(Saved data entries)
****************************************
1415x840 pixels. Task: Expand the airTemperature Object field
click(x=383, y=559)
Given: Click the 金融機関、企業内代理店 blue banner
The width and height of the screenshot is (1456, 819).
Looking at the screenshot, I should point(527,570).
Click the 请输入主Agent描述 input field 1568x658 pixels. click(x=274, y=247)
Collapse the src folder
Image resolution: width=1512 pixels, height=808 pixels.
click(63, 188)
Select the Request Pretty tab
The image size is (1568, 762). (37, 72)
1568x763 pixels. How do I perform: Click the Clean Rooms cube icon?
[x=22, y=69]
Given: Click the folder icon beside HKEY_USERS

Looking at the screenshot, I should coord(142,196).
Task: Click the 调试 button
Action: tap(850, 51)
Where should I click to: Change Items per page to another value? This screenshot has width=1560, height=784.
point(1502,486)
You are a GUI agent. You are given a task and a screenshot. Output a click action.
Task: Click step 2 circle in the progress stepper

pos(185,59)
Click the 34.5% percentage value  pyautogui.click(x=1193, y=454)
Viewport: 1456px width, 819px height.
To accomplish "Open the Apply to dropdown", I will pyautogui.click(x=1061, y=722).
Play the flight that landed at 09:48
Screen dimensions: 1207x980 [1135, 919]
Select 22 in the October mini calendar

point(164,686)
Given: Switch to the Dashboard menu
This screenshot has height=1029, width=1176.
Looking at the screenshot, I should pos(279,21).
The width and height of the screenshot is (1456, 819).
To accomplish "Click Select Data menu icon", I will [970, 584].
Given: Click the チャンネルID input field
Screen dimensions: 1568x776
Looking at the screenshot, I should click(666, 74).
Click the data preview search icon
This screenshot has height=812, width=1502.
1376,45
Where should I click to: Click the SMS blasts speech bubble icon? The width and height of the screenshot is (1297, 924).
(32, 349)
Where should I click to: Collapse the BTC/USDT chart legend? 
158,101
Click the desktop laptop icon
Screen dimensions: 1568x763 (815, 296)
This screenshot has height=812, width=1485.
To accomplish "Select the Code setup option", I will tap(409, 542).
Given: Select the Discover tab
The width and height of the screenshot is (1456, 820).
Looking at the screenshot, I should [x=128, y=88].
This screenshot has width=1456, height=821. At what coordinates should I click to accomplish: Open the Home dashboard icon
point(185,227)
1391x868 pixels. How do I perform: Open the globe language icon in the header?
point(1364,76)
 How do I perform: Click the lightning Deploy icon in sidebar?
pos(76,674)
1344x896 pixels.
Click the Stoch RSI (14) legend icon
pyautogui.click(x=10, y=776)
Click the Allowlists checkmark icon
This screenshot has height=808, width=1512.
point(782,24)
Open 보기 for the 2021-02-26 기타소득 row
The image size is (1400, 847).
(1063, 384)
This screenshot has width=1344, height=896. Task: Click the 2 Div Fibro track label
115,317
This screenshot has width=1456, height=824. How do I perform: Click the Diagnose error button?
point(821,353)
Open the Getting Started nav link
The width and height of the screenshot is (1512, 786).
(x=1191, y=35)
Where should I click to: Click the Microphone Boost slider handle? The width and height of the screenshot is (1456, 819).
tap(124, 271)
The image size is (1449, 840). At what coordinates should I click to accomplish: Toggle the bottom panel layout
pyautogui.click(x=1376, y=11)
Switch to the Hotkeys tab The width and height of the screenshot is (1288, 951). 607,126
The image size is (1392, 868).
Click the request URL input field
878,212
****************************************
> _WHAT THE TASK ASKS_: Write the data out once more. Keep every word the same.

> _SOLVED EXERCISE_:
1415x840 pixels. Task: Expand the airTemperature Object field
click(x=383, y=559)
Given: Click the 金融機関、企業内代理店 blue banner
The width and height of the screenshot is (1456, 819).
Looking at the screenshot, I should point(527,570).
Click the 请输入主Agent描述 input field 1568x658 pixels. click(x=274, y=247)
Collapse the src folder
Image resolution: width=1512 pixels, height=808 pixels.
click(63, 188)
Select the Request Pretty tab
The image size is (1568, 762). (37, 72)
1568x763 pixels. How do I perform: Click the Clean Rooms cube icon?
[x=22, y=69]
Given: Click the folder icon beside HKEY_USERS

Looking at the screenshot, I should coord(142,196).
Task: Click the 调试 button
Action: tap(850, 51)
Where should I click to: Change Items per page to another value? This screenshot has width=1560, height=784.
point(1502,486)
You are a GUI agent. You are given a task and a screenshot. Output a click action.
Task: Click step 2 circle in the progress stepper

pos(185,59)
Click the 34.5% percentage value  pyautogui.click(x=1193, y=454)
Viewport: 1456px width, 819px height.
To accomplish "Open the Apply to dropdown", I will pyautogui.click(x=1061, y=722).
Play the flight that landed at 09:48
Screen dimensions: 1207x980 [1135, 919]
Select 22 in the October mini calendar

point(164,686)
Given: Switch to the Dashboard menu
This screenshot has height=1029, width=1176.
Looking at the screenshot, I should pos(279,21).
The width and height of the screenshot is (1456, 819).
To accomplish "Click Select Data menu icon", I will [970, 584].
Given: Click the チャンネルID input field
Screen dimensions: 1568x776
Looking at the screenshot, I should click(666, 74).
Click the data preview search icon
This screenshot has height=812, width=1502.
1376,45
Where should I click to: Click the SMS blasts speech bubble icon? The width and height of the screenshot is (1297, 924).
(32, 349)
Where should I click to: Collapse the BTC/USDT chart legend? 
158,101
Click the desktop laptop icon
Screen dimensions: 1568x763 (815, 296)
This screenshot has height=812, width=1485.
To accomplish "Select the Code setup option", I will tap(409, 542).
Given: Select the Discover tab
The width and height of the screenshot is (1456, 820).
Looking at the screenshot, I should [x=128, y=88].
This screenshot has width=1456, height=821. At what coordinates should I click to accomplish: Open the Home dashboard icon
point(185,227)
1391x868 pixels. How do I perform: Open the globe language icon in the header?
point(1364,76)
 How do I perform: Click the lightning Deploy icon in sidebar?
pos(76,674)
1344x896 pixels.
Click the Stoch RSI (14) legend icon
pyautogui.click(x=10, y=776)
Click the Allowlists checkmark icon
This screenshot has height=808, width=1512.
point(782,24)
Open 보기 for the 2021-02-26 기타소득 row
The image size is (1400, 847).
(1063, 384)
This screenshot has width=1344, height=896. Task: Click the 2 Div Fibro track label
115,317
This screenshot has width=1456, height=824. How do I perform: Click the Diagnose error button?
point(821,353)
Open the Getting Started nav link
The width and height of the screenshot is (1512, 786).
(x=1191, y=35)
Where should I click to: Click the Microphone Boost slider handle? The width and height of the screenshot is (1456, 819).
tap(124, 271)
The image size is (1449, 840). At what coordinates should I click to accomplish: Toggle the bottom panel layout
pyautogui.click(x=1376, y=11)
Switch to the Hotkeys tab The width and height of the screenshot is (1288, 951). 607,126
The image size is (1392, 868).
Click the request URL input field
878,212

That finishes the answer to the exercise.